A quick reference to access NYU's High Performance Computing Prince Cluster.
The official wiki is here, this is an unofficial document created as a quick-start guide for first-time users with a focus in Python.
You need to be affiliated to NYU and have a sponsor.
To get an account approved, follow this steps.
Once you have been approved, you can access HPC from:
- Within the NYU network:
ssh NYUNetID@prince.hpc.nyu.edu
Once logged in, the root should be:
/home/NYUNetID
, so running pwd
should print:
[NYUNetID@log-0 ~]$ pwd
/home/NYUNetID
- From an off-campus location:
First, login to the bastion host:
ssh NYUNetID@gw.hpc.nyu.edu
Then login to the cluster:
ssh prince.hpc.nyu.edu
You can get acces to three filesystems: /home
, /scratch
, and /archive
.
Scratch is a file system mounted on Prince that is connected to the compute nodes where we can upload files faster. Notice that the content gets periodically flushed.
[NYUNetID@log-0 ~]$ cd /scratch/NYUNetID
[NYUNetID@log-0 ~]$ pwd
/scratch/NYUNetID
/home
and /scratch
are separate filesystems in separate places, but you should use /scratch
to store your files.
Slurm allows you to load and manage multiple versions and configurations of software packages.
To see available package environments:
module avail
To load a model:
module load [package name]
For example if you want to use Tensorflow-gpu:
module load cudnn/8.0v6.0
module load cuda/8.0.44
module load tensorflow/python3.6/1.3.0
To check what is currently loaded:
module list
To remove all packages:
module purge
To get helpful information about the package:
module show torch/gnu/20170504
Will print something like
--------------------------------------------------------------------------------------------------------------------------------------------------
/share/apps/modulefiles/torch/gnu/20170504.lua:
--------------------------------------------------------------------------------------------------------------------------------------------------
whatis("Torch: a scientific computing framework with wide support for machine learning algorithms that puts GPUs first")

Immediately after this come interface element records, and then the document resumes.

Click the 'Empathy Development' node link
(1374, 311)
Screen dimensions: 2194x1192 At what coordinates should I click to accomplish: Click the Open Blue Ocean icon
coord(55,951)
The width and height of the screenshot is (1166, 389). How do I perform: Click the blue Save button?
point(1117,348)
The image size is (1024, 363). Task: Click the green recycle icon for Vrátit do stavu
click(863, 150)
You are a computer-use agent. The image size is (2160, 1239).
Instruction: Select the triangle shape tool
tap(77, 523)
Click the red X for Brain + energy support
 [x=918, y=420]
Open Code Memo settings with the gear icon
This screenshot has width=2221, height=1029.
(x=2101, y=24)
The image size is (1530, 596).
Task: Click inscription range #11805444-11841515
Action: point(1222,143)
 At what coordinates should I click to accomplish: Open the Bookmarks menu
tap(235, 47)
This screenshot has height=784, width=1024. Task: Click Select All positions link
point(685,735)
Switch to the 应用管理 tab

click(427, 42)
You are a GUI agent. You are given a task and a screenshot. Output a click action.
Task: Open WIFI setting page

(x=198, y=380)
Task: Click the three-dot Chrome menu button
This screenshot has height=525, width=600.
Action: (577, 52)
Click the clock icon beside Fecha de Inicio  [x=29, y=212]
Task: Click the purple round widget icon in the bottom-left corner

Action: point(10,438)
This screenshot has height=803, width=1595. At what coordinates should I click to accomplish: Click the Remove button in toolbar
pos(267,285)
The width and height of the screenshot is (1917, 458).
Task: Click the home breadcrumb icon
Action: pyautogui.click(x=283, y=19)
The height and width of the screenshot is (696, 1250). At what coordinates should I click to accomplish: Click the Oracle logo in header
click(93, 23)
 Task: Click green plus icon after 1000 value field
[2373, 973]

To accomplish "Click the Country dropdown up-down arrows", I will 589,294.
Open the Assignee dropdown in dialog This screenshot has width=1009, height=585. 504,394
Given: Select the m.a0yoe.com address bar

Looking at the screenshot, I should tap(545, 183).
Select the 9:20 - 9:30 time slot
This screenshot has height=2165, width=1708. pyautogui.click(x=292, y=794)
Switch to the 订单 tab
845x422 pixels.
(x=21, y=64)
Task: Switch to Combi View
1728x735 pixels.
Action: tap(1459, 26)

whatis("Name: torch version: 20170504 compilers: gnu")
load("cmake/intel/3.7.1")
load("cuda/8.0.44")
load("cudnn/8.0v5.1")
load("magma/intel/2.2.0")
...
load(...)
are the dependencies that are also loaded when you load a package.
You can submit batch jobs in prince to schedule jobs. This requires to write custom bash scripts. Batch jobs are great for longer jobs, and you can also run in interactive mode, which is great for short jobs and troubleshooting.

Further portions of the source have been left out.